Copy the records below verbatim, from the line that contains "At what coordinates should I click to accomplish: Click the 店雷达" through the line that contains "Looking at the screenshot, I should click(x=965, y=787).", with both of those lines included.

++++ Data for this task

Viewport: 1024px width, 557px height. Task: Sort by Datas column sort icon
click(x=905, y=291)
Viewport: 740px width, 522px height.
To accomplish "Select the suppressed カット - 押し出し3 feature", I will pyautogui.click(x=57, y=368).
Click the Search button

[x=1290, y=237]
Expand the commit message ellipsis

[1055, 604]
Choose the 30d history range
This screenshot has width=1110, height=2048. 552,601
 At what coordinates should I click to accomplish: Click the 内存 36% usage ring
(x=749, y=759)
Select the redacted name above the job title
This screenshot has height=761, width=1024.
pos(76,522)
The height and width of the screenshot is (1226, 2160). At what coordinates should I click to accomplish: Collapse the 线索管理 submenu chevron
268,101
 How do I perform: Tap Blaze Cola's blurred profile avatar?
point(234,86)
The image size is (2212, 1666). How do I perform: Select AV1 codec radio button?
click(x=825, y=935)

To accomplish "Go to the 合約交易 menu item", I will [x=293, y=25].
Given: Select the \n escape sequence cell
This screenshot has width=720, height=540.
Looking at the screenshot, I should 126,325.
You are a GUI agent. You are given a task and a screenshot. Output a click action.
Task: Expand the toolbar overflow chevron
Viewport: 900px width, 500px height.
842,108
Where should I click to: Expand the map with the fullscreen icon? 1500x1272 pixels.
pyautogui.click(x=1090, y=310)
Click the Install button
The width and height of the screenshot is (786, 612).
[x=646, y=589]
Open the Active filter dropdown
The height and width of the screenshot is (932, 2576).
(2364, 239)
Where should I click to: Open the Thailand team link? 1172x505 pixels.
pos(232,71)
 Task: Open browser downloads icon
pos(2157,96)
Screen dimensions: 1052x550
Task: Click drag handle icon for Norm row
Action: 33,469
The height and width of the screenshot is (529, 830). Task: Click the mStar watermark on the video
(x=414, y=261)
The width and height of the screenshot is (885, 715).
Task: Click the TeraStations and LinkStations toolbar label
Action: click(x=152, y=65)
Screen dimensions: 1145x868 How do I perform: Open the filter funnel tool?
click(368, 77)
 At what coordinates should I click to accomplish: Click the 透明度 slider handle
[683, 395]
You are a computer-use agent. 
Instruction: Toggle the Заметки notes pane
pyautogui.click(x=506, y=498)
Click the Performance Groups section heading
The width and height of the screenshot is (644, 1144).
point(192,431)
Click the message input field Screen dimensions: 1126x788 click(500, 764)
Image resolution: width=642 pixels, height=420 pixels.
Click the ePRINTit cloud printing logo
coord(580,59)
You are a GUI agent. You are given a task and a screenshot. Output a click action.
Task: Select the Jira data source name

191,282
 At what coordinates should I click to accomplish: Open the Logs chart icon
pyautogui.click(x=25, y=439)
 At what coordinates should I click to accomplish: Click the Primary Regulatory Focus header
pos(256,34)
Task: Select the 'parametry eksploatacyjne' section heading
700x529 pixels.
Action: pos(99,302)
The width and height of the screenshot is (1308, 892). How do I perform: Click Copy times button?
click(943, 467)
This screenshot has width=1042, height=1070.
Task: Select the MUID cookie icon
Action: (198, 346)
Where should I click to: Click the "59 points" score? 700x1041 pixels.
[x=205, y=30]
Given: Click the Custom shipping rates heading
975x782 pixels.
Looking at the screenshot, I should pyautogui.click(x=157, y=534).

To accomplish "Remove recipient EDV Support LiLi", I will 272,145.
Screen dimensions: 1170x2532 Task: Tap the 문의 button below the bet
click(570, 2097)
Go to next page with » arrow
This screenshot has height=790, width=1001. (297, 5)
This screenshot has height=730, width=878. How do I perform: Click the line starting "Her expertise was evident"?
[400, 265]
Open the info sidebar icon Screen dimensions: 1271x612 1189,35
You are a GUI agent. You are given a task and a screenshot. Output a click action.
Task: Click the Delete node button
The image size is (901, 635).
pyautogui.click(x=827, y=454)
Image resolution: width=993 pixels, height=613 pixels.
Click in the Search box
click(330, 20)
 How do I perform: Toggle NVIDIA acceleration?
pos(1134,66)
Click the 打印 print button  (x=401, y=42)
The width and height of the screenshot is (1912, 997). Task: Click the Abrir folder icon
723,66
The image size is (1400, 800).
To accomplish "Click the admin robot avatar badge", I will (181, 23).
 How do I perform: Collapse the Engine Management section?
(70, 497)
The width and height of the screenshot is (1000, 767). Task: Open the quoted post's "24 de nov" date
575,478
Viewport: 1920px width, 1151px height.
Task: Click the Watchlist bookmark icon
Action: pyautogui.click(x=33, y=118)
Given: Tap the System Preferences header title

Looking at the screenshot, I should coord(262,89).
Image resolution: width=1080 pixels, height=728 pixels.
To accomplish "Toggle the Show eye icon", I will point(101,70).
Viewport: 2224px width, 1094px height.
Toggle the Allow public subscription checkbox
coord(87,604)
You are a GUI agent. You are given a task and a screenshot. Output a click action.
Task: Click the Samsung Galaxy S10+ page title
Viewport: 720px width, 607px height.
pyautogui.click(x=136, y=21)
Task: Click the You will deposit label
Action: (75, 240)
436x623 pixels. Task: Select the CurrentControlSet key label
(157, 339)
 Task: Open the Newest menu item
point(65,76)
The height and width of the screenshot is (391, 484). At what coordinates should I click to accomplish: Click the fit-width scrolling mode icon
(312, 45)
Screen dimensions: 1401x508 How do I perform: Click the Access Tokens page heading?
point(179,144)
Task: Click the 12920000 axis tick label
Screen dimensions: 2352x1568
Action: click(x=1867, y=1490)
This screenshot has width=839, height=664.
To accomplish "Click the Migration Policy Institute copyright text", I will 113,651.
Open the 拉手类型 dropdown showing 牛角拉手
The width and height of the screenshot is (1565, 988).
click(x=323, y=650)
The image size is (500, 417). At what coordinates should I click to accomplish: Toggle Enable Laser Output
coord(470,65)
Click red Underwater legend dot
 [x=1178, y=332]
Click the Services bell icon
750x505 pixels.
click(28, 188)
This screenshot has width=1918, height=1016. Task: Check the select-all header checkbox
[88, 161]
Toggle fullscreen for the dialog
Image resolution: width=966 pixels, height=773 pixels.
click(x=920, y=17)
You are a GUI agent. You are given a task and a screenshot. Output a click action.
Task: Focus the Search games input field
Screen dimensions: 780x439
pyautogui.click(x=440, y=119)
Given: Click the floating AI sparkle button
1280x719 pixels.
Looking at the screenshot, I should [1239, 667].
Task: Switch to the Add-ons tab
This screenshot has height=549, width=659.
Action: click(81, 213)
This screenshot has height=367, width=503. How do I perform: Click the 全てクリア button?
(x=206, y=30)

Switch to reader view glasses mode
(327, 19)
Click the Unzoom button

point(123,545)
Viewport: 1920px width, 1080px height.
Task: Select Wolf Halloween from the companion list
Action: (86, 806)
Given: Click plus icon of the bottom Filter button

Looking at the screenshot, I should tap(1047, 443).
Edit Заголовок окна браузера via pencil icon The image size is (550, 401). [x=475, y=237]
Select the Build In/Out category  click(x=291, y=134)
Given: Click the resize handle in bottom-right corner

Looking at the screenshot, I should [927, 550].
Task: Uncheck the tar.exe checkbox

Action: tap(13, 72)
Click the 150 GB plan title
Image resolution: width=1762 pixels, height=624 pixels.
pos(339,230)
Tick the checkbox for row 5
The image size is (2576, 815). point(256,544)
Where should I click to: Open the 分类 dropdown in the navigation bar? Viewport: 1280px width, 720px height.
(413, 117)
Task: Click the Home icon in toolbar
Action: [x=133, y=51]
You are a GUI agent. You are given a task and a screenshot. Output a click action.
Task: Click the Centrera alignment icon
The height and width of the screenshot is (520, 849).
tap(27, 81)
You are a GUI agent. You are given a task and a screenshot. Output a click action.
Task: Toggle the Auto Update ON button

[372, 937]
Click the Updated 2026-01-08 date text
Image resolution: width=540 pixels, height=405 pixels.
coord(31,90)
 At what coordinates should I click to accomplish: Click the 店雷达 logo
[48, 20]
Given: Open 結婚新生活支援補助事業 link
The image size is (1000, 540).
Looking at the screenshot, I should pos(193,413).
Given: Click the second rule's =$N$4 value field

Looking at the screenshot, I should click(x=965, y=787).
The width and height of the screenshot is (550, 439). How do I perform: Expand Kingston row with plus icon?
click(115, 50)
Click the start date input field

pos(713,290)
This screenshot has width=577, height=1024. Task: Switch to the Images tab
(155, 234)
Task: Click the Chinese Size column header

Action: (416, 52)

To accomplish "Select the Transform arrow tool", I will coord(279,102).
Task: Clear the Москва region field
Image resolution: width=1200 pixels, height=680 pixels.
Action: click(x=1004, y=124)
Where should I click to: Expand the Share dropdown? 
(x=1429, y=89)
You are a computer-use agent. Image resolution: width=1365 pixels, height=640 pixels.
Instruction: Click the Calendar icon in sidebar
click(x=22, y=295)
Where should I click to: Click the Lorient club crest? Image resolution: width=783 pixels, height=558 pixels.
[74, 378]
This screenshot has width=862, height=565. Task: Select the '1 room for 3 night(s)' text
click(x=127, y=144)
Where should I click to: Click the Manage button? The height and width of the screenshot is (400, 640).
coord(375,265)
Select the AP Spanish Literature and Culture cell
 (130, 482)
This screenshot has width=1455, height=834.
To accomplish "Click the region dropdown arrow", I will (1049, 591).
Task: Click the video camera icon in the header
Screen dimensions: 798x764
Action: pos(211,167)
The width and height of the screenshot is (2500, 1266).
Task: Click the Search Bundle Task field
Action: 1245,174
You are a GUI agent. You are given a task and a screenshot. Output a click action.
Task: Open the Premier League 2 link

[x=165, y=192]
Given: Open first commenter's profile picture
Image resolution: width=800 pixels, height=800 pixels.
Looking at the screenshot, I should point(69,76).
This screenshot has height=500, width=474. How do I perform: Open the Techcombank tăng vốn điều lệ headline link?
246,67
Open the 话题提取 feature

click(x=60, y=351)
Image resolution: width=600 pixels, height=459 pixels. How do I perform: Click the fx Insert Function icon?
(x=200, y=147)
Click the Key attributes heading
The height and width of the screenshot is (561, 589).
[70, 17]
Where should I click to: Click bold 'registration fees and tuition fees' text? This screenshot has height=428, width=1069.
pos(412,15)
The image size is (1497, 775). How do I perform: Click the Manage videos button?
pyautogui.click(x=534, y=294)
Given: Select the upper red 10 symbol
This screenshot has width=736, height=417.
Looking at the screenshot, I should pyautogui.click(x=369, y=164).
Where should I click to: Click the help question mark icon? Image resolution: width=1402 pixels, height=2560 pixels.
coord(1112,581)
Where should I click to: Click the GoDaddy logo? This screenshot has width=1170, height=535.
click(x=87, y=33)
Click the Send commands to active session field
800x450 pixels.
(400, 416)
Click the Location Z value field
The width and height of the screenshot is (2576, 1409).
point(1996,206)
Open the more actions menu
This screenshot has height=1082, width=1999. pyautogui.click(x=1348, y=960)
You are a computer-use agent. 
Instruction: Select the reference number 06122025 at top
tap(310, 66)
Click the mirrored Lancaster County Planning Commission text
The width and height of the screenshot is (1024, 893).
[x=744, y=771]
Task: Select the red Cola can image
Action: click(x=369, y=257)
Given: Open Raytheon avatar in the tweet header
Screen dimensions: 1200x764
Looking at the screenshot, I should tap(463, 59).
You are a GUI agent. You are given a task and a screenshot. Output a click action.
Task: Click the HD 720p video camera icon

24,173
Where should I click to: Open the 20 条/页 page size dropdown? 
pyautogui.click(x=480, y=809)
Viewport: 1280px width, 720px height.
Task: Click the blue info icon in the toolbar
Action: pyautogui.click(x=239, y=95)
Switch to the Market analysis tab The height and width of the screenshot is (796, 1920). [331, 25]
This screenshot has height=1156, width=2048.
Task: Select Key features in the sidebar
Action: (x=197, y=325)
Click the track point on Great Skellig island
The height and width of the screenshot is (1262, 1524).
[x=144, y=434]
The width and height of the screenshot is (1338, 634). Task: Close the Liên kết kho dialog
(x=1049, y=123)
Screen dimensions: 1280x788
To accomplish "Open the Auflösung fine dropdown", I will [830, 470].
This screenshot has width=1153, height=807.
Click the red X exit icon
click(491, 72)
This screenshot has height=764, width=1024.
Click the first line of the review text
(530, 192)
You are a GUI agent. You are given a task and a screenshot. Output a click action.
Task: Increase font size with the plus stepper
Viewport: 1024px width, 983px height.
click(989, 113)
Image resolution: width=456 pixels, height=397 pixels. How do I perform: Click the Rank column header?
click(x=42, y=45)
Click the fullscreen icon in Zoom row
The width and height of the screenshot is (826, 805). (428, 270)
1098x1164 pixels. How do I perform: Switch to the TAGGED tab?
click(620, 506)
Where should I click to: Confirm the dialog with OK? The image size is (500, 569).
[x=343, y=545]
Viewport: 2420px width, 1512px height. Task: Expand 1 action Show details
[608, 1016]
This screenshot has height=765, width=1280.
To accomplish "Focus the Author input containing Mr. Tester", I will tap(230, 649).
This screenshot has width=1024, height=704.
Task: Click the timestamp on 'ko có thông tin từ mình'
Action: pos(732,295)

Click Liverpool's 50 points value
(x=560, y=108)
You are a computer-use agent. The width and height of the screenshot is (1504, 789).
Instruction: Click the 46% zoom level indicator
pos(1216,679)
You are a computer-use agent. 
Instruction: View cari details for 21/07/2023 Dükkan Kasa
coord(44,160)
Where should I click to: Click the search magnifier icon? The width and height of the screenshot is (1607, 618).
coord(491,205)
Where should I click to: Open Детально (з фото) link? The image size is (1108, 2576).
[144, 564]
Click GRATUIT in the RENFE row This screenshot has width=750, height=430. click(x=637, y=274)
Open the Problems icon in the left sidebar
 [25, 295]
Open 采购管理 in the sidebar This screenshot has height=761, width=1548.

++++++++

▸ Result
 At what coordinates should I click to accomplish: Click the 店雷达 logo
[48, 20]
Given: Open 結婚新生活支援補助事業 link
The image size is (1000, 540).
Looking at the screenshot, I should pos(193,413).
Given: Click the second rule's =$N$4 value field

Looking at the screenshot, I should click(x=965, y=787).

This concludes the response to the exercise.